## DATA FOR PROCESSING

---*---

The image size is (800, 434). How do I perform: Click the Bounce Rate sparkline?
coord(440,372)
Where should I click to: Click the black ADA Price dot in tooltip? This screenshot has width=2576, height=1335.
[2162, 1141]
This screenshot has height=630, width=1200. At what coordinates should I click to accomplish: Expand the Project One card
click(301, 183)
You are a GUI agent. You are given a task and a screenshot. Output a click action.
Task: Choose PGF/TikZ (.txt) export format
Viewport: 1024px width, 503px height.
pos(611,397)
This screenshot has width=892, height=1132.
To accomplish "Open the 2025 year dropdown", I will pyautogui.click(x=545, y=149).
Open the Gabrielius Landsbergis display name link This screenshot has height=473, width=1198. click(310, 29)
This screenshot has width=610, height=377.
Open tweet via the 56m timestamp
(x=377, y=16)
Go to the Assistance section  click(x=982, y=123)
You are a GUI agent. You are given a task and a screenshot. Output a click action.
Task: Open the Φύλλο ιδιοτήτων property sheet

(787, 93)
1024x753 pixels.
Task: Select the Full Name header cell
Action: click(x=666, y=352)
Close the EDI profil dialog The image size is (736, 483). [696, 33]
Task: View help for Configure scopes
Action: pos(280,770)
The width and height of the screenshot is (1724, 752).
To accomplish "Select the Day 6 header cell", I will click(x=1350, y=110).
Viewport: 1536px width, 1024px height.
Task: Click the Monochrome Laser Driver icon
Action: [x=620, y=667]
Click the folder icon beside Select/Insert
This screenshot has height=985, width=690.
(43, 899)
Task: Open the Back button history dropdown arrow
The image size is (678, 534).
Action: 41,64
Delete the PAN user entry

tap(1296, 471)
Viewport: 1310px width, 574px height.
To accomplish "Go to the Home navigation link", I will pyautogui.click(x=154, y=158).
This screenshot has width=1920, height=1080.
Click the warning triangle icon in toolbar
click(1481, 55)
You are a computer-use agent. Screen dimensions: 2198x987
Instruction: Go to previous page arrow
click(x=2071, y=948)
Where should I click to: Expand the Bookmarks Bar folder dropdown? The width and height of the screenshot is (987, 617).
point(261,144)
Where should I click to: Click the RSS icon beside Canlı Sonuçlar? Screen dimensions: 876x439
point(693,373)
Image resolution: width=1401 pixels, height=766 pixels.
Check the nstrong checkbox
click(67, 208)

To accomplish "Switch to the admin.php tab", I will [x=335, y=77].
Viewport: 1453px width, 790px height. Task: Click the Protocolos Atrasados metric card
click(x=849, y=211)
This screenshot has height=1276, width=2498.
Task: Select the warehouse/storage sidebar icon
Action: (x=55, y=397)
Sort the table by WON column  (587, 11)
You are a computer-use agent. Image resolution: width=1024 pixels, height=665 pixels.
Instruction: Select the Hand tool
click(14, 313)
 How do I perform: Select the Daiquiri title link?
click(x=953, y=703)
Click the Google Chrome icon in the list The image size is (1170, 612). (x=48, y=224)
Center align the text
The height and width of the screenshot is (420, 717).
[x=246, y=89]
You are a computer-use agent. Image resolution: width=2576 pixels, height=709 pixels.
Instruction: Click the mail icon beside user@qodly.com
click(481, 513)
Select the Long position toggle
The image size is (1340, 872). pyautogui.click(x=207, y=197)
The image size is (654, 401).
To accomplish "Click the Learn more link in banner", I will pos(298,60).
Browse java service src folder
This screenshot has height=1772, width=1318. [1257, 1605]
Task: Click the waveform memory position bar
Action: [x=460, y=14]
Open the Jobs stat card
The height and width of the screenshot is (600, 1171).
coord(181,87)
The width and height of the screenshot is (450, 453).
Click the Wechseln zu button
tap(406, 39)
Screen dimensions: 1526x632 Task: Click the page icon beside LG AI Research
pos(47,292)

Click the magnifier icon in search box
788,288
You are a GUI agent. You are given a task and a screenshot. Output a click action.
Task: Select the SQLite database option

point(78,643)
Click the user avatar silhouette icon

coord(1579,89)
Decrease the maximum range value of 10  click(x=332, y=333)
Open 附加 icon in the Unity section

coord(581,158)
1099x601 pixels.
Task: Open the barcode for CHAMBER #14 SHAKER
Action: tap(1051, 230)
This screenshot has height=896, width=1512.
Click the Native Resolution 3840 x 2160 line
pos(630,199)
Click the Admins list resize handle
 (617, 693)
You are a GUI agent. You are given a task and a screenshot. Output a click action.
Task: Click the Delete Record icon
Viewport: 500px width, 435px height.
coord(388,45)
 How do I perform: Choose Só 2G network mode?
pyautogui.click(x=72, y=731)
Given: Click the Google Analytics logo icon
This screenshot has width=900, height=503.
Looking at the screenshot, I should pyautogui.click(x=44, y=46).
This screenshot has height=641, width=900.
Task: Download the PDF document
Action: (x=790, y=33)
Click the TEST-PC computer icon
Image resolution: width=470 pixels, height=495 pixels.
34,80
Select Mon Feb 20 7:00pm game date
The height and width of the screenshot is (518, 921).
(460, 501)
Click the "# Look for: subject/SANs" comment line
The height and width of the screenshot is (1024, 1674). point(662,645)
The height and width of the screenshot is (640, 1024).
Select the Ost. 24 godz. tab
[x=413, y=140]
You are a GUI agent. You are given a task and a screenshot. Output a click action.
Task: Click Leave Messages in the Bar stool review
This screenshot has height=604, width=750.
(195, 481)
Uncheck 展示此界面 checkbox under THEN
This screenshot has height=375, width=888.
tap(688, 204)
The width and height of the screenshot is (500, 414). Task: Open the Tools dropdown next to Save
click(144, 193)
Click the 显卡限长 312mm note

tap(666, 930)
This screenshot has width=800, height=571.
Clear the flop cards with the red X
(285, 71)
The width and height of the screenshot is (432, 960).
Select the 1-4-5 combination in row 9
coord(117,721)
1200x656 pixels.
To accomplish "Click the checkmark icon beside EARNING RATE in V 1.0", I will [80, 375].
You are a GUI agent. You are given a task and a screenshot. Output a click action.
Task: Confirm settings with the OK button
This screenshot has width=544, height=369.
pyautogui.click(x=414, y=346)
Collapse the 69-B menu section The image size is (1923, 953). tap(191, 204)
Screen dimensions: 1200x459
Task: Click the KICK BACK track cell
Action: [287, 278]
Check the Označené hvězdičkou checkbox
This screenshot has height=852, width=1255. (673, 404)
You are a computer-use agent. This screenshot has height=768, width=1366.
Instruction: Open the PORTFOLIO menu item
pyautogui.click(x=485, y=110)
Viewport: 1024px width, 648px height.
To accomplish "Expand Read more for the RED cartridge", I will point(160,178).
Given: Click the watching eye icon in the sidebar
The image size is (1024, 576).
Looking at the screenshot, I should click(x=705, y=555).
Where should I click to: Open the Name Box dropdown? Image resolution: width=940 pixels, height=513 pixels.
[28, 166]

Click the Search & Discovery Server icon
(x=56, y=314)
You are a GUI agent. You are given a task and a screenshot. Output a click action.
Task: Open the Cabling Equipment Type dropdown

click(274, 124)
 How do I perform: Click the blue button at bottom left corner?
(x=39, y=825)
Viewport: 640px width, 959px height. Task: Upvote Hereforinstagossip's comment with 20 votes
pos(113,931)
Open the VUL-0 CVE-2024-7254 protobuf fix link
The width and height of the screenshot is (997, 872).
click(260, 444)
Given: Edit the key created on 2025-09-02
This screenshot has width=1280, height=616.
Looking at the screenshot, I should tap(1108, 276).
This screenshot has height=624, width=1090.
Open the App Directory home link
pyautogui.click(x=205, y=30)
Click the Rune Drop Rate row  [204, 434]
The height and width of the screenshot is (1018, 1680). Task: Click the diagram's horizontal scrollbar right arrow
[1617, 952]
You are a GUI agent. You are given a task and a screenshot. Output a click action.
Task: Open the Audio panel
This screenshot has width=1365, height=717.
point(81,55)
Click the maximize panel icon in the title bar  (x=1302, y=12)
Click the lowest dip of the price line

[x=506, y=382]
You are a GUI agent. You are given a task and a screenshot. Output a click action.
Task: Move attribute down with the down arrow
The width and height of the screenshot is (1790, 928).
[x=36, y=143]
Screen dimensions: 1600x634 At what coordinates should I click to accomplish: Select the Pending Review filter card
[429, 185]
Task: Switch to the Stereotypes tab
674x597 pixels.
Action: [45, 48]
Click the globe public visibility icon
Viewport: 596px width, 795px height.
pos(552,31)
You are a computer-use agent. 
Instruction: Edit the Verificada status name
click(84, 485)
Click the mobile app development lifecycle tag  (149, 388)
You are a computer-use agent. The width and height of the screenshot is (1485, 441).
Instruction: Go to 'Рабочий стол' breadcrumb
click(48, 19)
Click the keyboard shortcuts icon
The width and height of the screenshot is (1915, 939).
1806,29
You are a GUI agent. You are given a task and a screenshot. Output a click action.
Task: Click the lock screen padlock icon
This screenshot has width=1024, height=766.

---*---

## TASK DETAILS
From the records above, give again exactly the lines running from the line with "Select the Ost. 24 godz. tab" to the line with "Uncheck 展示此界面 checkbox under THEN", inclusive.

## RESULT
Select the Ost. 24 godz. tab
[x=413, y=140]
You are a GUI agent. You are given a task and a screenshot. Output a click action.
Task: Click Leave Messages in the Bar stool review
This screenshot has height=604, width=750.
(195, 481)
Uncheck 展示此界面 checkbox under THEN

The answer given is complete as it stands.